Research on the economic effects of rent control goes back more than 70 years, to the pubication of a monograph titled “Roofs and Ceilings,” by Milton Friedman and George Stigler. That work found that rent control could be expected to restrict the supply of rental housing and would cause inequities and market inefficiencies, despite the help it provided to some sitting tenants.
Today, rent control is back in the news. California’s Proposition 10 would expand rent control. Lawmakers in Oregon and Illinois are considering similar legislation.
A report from Brookings, written by Stanford economist Rebecca Diamond, looks at recent research on rent control, based on natural experiments that have occurred as cities have extended or narrowed the scope of rent control over the years. Her review of the recent literature suggest that Friedman and Stigler’s conclusions stand up, but also adds some new twists.
A 2014 study by David Autor, Christopher Palmer, and Parag Pathak looked at the effects of rent decontrol in Cambridge, MA. The authors found that decontrol boosted the value both of previously controlled properties and of neighboring properties.

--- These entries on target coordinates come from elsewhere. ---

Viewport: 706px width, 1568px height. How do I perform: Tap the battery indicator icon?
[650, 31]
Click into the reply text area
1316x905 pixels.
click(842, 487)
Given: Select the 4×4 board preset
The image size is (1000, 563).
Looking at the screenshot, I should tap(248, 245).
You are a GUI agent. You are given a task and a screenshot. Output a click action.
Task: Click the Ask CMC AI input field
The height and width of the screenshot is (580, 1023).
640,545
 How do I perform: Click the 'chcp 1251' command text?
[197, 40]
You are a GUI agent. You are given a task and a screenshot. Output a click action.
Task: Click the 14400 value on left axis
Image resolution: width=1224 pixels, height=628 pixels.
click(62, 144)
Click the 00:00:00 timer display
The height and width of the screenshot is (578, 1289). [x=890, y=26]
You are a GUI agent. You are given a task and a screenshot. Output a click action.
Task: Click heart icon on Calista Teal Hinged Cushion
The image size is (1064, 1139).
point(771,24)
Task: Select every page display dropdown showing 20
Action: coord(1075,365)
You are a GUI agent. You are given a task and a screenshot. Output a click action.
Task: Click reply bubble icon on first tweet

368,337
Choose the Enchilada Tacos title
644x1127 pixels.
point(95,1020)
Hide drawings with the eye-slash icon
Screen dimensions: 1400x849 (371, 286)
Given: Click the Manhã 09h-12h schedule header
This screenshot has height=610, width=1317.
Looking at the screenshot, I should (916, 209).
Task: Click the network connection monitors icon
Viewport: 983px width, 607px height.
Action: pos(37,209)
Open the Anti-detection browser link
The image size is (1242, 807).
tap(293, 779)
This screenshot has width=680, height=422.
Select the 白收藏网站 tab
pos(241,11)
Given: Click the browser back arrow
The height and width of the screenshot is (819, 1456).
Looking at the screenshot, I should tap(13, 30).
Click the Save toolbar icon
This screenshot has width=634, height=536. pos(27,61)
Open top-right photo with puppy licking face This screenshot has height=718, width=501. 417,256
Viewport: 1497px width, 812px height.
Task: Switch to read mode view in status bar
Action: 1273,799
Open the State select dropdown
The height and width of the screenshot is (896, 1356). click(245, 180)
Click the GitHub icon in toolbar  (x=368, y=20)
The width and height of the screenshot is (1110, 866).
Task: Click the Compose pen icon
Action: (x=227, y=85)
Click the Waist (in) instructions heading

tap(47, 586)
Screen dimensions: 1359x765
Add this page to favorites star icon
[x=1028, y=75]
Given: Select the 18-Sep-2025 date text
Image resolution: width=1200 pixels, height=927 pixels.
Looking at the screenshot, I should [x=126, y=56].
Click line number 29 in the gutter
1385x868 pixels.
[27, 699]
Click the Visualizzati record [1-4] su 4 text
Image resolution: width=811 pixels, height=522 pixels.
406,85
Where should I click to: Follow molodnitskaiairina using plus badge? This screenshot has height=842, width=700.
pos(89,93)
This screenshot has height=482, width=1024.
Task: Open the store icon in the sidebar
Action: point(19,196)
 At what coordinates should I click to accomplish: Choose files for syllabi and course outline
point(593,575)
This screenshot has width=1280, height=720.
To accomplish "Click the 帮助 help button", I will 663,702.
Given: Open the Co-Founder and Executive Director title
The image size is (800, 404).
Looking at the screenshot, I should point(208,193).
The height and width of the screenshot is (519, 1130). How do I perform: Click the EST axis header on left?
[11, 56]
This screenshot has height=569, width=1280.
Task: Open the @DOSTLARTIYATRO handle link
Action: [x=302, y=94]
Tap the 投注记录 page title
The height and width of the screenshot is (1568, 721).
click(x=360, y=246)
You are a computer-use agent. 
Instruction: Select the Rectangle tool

They concluded that
Rent controlled properties create substantial negative externalities on the nearby housing market, lowering the amenity value of these neighborhoods and making them less desirable places to live. In short, the policy imposed $2.0 billion in costs to local property owners, but only $300 million of that cost was transferred to renters in rent-controlled apartments.
A 2018 study conducted by Diamond with colleagues Timothy McQuade and Franklin Qian looked at the effects of an extension of rent control to previously exempt small units in San Francisco in 1994. It found that rent control benefitted sitting tenants but reduced the supply of housing. They also found that rent control led to an increase in condominium conversions and construction of high-income housing.
Taking all of these points together, it appears rent control has actually contributed to the gentrification of San Francisco, the exact opposite of the policy’s intended goal. Indeed, by simultaneously bringing in higher income residents and preventing displacement of minorities, rent control has contributed to widening income inequality of the city.
Taken together, the two studies paradoxically suggest that both expansion and removal of rent control cause can cause increases in the value of non-controlled real estate in the affected areas. Diamond explains the seeming paradox occurs because rent control both increases incentives for condo conversion and at the same time reduces incentives to invest in maintenance of controlled units. Thus, expanding controls causes a spurt in conversions while removal of control causes a spurt in catch-up improvements to previously controlled units, with beneficial effects on neighborhood quality.